» SOURCE EXCERPT:
____________

Michal Beran (born 22 August 2000) is a Czech footballer who plays as a midfielder for Bohemians 1905 on loan from SK Slavia Prague.

Youth career
At youth level he played for 1. FC Slovácko or Bohemians Praha 1905.

Senior career
After traveling to Holland in 2018 with Johnny Reynolds to trial with PEC Zwolle, Beran signed for Slovan Liberec for the 2018–19 season, with Reynolds signing for ADO Den Haag.

FC Slovan Liberec
On 19 July 2018 he moved to FC Slovan Liberec in Czech First League. Since then he played for both the first and reserve team (reserve team played in Bohemian Football League). For reserve team he played 11 matches and scored 1 goal. For the first team he played 12 matches in Czech First League, scoring 1 goal.

SK Slavia Prague
On 3 August 2020 he moved to the Czech First League champion SK Slavia Prague. He played his first match for this team on 16 January 2021 against SK Sigma Olomouc.

FC Slovan Liberec (loan)

____________

» MATERIAL SHOWN:
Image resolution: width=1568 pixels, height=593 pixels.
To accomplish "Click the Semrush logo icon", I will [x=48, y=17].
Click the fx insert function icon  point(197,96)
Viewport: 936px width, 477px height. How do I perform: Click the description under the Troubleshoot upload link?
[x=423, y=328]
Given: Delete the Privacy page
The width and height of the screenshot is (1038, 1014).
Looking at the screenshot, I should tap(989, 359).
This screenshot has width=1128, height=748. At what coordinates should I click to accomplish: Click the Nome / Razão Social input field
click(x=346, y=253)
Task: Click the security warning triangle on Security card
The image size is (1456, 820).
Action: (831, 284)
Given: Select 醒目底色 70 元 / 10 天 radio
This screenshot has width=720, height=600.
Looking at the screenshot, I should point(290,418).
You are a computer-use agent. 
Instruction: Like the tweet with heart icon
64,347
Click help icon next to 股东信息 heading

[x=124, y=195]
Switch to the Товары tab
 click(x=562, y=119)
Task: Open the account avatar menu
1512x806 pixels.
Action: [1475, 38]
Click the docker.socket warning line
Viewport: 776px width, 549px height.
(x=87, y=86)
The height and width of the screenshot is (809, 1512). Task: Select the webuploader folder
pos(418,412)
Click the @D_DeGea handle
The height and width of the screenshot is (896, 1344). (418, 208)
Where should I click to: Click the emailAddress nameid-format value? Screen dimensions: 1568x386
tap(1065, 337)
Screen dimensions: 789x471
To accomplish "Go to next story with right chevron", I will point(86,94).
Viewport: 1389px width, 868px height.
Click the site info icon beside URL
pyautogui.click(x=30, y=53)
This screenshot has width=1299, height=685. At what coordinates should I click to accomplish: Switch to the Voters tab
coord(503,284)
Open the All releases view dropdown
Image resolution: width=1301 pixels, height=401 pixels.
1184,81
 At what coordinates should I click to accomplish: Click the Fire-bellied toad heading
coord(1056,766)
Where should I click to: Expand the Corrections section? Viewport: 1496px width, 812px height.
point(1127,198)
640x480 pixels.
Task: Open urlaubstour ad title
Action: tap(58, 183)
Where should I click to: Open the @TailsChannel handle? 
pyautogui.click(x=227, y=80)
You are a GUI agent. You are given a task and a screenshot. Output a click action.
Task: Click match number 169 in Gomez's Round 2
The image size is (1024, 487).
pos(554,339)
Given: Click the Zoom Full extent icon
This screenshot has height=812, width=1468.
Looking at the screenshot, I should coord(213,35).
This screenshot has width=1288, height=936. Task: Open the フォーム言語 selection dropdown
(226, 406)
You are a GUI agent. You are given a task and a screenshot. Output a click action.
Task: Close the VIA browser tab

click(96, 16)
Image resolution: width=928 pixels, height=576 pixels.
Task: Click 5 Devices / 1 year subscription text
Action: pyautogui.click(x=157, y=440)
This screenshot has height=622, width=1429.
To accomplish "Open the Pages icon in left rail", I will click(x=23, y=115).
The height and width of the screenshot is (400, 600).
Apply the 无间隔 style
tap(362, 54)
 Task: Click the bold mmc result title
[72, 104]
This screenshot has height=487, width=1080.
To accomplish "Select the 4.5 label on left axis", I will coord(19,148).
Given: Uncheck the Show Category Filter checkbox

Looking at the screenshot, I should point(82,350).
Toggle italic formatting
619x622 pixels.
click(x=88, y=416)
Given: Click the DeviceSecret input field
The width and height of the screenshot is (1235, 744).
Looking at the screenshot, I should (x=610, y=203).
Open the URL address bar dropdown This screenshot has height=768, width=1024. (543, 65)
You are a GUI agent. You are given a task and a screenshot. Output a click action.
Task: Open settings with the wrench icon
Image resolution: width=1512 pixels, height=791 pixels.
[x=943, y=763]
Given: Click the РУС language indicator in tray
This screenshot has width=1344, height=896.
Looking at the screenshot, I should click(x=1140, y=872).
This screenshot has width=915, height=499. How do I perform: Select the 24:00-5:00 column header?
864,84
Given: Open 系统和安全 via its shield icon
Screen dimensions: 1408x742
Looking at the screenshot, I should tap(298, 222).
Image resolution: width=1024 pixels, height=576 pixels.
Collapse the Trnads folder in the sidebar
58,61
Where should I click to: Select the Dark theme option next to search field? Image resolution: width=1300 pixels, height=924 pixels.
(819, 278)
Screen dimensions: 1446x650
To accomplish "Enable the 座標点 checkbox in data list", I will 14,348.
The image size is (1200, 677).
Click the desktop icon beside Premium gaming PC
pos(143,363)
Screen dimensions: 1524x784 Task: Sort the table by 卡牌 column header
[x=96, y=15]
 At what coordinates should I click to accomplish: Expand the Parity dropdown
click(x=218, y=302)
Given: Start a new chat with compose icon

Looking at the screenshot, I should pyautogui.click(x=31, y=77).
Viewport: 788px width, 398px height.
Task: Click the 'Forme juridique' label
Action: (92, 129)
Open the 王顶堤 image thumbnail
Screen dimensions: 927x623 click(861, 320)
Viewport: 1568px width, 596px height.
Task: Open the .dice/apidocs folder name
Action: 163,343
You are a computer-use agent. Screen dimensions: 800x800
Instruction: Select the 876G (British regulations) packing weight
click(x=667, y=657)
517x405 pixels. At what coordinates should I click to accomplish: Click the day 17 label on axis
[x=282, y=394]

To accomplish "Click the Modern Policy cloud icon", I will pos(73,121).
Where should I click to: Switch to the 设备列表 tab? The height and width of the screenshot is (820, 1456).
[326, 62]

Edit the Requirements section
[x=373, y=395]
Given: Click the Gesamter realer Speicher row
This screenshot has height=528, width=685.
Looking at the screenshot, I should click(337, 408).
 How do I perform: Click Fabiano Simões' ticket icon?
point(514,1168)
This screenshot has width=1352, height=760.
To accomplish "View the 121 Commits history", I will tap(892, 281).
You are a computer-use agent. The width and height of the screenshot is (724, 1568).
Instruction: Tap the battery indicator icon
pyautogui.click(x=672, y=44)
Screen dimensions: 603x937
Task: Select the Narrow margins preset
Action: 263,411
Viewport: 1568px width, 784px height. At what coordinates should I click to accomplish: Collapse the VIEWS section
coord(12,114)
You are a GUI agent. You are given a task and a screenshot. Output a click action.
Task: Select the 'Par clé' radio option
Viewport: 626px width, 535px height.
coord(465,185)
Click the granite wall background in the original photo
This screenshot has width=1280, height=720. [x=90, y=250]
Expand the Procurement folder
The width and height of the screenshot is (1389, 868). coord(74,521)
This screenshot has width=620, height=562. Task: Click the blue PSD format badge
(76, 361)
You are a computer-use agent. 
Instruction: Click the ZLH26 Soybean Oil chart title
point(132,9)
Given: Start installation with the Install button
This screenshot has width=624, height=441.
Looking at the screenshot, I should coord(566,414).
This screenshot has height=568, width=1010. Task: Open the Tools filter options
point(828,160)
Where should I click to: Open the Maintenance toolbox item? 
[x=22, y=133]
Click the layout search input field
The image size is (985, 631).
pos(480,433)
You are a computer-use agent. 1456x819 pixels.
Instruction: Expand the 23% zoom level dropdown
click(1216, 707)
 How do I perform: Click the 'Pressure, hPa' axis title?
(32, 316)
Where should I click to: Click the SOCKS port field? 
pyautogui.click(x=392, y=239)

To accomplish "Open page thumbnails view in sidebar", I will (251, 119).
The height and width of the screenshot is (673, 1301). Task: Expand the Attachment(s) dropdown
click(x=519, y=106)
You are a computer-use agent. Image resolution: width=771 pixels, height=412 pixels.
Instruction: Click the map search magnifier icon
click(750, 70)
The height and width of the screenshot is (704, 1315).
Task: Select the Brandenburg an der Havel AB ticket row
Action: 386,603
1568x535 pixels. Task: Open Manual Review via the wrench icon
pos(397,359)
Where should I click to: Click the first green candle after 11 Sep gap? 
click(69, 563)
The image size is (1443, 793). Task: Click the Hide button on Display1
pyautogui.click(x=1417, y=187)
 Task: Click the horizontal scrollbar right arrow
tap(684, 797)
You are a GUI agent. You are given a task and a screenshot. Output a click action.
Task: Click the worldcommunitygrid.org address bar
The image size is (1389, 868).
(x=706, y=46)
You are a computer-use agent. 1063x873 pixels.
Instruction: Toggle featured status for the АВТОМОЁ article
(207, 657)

____________

» EXERCISES TO COMPLETE:
a - According to the Michal Beran biography, on what date did he move to SK Slavia Prague?
b - List every full date (day, month and year) that appears in the Michal Beran biography.
c - Write the next part of the Michal Beran biography, picking up under its final heading.

» TASK-BY-TASK OUTPUTS:
a - 3 August 2020

b -
22 August 2000
19 July 2018
3 August 2020
16 January 2021

c -
On 24 August 2020 he was loaned back to Slovan Liberec. In six months long loan he played in 10 league matches without scoring a goal. He also played in 3 qualifying matches and in 5 group stage matches in 2020-2021 UEFA Europa League against FK Riteriai, FCSB, APOEL Nicosia, KAA Gent, Red Star Belgrade and TSG Hoffenheim also without scoring a goal.

International career
He had played international football at under-15, 16 and 21 level for Czech Republic U15, Czech Republic U16 and Czech Republic U21. He played in 4 matches without scoring a goal.

Media 
Beran appears in Football Manager 2020, a football management simulation video game developed by Sports Interactive and published by Sega.  He appears in each updated version up to and including Football Manager 2023 (officially abbreviated as FM23).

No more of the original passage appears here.